Założony ł w 1990 roku, określany mianem weteranów metalowej sceny,
legendy czy też prekursorów rodzimego doom metalu, Mordor obudził się z
letargu i po dwudziestu jeden latach od wydania „The Earth”
zaprezentował światu „Darkness…”. Dość sporo by wiele osób nie
kojarzyło tego zespołu i jego dorobku. Najwyraźniej odpoczynek bardzo
dobrze mu posłużył, gdyż powrócił z niebytu w doskonałym stylu! Album
nagrano w No Solace Studio, natomiast jego produkcja to dzieło Pana M.
ze znanej wszystkim Mgły.
Utworów jest zaledwie sześć, ale trwają prawie po około osiem minut,
więc na niedosyt nikt nie może narzekać, zwłaszcza, że lekko nie jest. W
mniej lub bardziej oczywisty sposób nawiązują do dzieł poprzednich, ale
nie ma co oszukiwać – „Darkness…” należy do innej ligi. Panowie z
Mordoru prezentują bowiem nowe podejście do tematu, w znacznym stopniu
skażonego death i black metalem, oczywiście w najlepszym tych słów
znaczeniu. To nie jest przygnębiający i niekiedy ciut ospały, klasyczny
doom jakim raczyły nas różnego rodzaju zespoły w latach
dziewięćdziesiątych. Zamiast tego otrzymujemy cięższy i zdecydowanie
mocniejszy materiał, który nadal posiada tę melancholijną nutę, lecz
jest jednocześnie bardziej złowrogi i posępny, aniżeli zwyczajnie
dojmujący.
Już od pierwszych sekund dźwięki uderzają z miażdżącą siłą, a początkowe
riffy, z wolna rozkręcające ociężałą machinę, kojarzą mi się z
totalnym walcem o nazwie Crowbar. Jednak nie należy się spodziewać
zatęchłych klimatów Luizjany. Jak wspomniałem, Mordor nie rozpędza się
od razu zawrotnych prędkości – doskonale radzi sobie w wolnych i
średnich tempach. Z czasem potrafi ostro przyspieszyć, a czasem wytraca
całkowicie impet za sprawą łagodnych przerywników, o elektroniczno
ambientowym charakterze, by po chwili zaatakować ze zdwojoną siłą. Owe
łagodne, niekiedy wręcz delikatne, melodyjne motywy, wpleciono w
ciężkie partie niezwykle wprawnie. Kontrasty pomiędzy nimi przede
wszystkim nie zaogniają sytuacji, nie męczą, ale skutecznie dodają
kolorytu rozbudowanym aranżacjom. Dopełniają je, urozmaicają i znacznie
wzbogacają, dzięki czemu „Darknes…” tak dobrze się słucha. Mimo to,
całość spowija mroczna aura, ciężka jak ołowiany kir, gdzieniegdzie z
lekka podszytą elektronicznymi dodatkami.
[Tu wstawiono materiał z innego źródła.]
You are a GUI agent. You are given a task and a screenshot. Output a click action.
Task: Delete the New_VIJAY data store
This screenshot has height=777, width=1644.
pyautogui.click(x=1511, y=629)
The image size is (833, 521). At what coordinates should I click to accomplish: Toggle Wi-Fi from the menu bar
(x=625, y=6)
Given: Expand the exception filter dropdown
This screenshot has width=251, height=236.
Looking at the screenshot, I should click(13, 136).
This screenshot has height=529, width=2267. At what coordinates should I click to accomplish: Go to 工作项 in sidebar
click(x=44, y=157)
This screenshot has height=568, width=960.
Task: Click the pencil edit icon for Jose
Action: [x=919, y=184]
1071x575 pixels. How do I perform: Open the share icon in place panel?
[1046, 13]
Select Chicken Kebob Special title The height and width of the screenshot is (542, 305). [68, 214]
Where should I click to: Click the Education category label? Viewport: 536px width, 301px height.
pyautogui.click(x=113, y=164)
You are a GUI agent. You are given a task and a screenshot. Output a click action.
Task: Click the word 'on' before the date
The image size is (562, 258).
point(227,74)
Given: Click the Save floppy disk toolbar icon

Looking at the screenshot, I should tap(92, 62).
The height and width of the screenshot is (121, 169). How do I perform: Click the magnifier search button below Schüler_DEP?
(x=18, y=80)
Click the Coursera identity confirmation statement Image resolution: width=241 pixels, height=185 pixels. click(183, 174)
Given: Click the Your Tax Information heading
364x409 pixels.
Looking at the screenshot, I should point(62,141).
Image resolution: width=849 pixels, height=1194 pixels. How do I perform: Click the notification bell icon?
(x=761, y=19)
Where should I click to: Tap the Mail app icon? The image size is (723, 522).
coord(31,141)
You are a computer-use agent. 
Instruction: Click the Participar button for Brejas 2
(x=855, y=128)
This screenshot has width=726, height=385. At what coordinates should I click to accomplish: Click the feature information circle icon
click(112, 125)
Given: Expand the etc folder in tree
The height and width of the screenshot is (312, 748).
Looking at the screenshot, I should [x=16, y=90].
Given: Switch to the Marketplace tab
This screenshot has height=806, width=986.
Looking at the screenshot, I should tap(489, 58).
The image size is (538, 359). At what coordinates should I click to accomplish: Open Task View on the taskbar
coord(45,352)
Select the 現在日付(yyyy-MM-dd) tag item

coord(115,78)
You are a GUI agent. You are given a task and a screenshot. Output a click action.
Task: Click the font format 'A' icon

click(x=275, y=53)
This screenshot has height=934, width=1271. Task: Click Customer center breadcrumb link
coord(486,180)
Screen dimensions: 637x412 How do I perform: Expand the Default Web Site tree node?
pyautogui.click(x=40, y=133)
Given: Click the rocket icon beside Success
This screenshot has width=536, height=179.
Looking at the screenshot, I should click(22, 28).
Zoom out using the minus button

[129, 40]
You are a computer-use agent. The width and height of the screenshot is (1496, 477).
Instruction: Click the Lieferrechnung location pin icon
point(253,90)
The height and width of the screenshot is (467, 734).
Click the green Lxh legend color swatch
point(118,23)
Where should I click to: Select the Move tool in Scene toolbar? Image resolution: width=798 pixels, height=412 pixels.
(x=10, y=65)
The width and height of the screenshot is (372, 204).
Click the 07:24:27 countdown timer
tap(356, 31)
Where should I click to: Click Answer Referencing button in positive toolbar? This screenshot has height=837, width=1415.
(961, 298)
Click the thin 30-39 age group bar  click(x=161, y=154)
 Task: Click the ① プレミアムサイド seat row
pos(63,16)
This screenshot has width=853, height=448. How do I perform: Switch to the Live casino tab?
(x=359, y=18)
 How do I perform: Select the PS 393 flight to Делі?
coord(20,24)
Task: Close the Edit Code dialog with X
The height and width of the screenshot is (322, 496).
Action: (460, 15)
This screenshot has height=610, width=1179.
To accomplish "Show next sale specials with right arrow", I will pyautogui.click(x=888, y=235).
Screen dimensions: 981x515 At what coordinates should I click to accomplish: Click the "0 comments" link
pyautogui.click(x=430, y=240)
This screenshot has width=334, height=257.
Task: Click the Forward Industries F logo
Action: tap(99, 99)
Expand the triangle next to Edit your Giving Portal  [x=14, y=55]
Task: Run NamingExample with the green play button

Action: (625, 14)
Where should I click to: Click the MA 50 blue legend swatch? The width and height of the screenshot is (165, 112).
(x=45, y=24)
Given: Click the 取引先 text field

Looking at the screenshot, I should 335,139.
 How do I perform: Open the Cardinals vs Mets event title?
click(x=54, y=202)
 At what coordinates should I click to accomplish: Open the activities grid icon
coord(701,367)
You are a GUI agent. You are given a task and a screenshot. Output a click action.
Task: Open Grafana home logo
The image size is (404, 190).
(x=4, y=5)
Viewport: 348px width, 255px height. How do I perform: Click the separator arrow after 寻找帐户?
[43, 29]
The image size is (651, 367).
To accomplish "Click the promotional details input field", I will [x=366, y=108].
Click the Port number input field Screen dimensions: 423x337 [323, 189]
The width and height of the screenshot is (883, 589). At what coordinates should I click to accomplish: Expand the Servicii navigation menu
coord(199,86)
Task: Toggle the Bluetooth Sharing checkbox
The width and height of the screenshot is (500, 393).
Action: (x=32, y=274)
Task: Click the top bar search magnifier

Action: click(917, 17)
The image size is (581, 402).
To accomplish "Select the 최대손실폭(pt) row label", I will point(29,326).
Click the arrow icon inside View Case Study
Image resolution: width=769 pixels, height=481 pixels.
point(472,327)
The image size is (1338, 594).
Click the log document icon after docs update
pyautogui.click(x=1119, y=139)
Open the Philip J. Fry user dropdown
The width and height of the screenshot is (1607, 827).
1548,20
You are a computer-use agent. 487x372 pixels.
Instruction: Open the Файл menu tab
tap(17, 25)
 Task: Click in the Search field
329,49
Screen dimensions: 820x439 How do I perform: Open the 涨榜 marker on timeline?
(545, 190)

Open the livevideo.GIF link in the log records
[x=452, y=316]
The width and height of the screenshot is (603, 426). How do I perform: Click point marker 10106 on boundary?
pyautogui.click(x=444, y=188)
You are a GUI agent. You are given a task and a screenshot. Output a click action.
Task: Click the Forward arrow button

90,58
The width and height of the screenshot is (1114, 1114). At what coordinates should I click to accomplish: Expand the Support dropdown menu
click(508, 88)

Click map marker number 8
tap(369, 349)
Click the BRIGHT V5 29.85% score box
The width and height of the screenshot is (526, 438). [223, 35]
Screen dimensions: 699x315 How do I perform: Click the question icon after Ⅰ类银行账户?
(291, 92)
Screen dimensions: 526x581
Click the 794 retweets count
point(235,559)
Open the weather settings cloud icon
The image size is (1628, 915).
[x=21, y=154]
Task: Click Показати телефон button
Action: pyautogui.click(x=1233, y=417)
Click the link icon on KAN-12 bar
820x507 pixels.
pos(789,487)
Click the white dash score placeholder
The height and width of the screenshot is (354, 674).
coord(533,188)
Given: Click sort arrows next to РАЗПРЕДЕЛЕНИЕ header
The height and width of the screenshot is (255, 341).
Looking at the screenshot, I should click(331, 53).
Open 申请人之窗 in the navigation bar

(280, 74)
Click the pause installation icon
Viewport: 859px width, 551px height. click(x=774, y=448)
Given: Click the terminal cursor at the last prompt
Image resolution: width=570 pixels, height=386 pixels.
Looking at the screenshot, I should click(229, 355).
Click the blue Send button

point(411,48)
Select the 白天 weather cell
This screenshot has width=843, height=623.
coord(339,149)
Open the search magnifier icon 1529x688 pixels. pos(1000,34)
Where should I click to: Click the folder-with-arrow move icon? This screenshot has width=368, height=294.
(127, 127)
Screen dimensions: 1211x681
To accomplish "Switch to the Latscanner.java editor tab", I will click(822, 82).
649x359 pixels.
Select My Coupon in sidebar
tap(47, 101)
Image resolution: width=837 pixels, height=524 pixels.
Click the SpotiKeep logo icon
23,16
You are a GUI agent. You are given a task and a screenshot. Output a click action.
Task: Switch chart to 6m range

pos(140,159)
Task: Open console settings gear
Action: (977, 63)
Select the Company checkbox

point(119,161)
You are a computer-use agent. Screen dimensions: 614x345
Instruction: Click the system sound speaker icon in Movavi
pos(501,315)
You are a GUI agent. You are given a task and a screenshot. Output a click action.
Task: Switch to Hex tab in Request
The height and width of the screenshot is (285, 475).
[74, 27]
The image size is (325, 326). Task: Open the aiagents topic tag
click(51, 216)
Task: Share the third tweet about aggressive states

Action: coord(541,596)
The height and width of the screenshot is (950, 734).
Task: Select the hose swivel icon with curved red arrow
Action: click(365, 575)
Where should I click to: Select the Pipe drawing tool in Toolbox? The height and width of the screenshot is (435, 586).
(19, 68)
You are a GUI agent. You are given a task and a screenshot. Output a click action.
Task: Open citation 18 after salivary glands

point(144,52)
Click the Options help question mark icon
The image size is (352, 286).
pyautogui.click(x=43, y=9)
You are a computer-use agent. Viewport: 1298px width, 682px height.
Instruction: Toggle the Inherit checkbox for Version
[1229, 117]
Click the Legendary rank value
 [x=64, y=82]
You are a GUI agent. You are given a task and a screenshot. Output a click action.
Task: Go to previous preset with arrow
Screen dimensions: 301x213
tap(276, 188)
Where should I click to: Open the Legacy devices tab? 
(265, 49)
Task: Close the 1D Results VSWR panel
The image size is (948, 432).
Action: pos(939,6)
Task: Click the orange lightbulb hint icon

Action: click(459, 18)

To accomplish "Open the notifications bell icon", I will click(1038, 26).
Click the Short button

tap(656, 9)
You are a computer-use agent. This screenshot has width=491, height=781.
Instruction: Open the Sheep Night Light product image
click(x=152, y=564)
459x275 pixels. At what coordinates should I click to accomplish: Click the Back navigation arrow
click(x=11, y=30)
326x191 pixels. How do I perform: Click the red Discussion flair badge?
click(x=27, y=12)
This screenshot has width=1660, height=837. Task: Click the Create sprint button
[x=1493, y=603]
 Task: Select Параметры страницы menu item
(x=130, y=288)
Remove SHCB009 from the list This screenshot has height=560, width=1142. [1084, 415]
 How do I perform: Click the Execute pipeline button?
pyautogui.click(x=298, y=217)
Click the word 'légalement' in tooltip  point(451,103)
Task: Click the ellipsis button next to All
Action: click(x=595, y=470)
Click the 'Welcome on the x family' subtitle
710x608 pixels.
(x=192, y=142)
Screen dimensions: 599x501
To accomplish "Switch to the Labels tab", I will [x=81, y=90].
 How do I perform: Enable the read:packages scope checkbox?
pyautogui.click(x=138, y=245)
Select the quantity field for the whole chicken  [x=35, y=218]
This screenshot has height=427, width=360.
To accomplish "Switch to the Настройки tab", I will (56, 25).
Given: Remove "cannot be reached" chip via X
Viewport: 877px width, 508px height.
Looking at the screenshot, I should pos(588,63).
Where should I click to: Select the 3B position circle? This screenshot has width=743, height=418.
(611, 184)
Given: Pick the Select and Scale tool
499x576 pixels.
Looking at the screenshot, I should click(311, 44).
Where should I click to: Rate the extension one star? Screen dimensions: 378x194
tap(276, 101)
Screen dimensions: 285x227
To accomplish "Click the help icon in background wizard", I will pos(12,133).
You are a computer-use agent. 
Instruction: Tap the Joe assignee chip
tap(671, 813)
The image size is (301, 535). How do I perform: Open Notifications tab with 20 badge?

Co cechuje „Darkness…”? Przede wszystkim, niezwykle soczyste i
klarowne brzmienie, gdzie wszystko jest wyraźne i równe. Ponadto pewna
monumentalność kompozycji, a przy tym brak nudy i dłużyzn. To pierwsze
co przychodzi na myśl, słuchając tego albumu. Wspomniany monumentalizm
nie przytłacza, lecz nadaje utworom właściwego ciężaru. Przy całym
bogactwie aranżacji, nie ma w tym wszystkim odpychającej pompatyczności i
zbędnego barokowego przepychu.
Dzięki „Darkness…” poznałem „Prayer to…” i „Earth”. W żadnym wypadku
nie uważam ich za złe. Mają swój niepowtarzalny urok i klimat, bez
dwóch zdań. Nie mniej jednak to ostatnia płyta Mordoru przekonała mnie
do siebie całkowicie. Jest po prostu rewelacyjna. Posępny kolaż
sentymentalnego nastroju zmieszanego z mocarnym uderzeniem dźwięków,
przetaczających się jak gromy po nieboskłonie.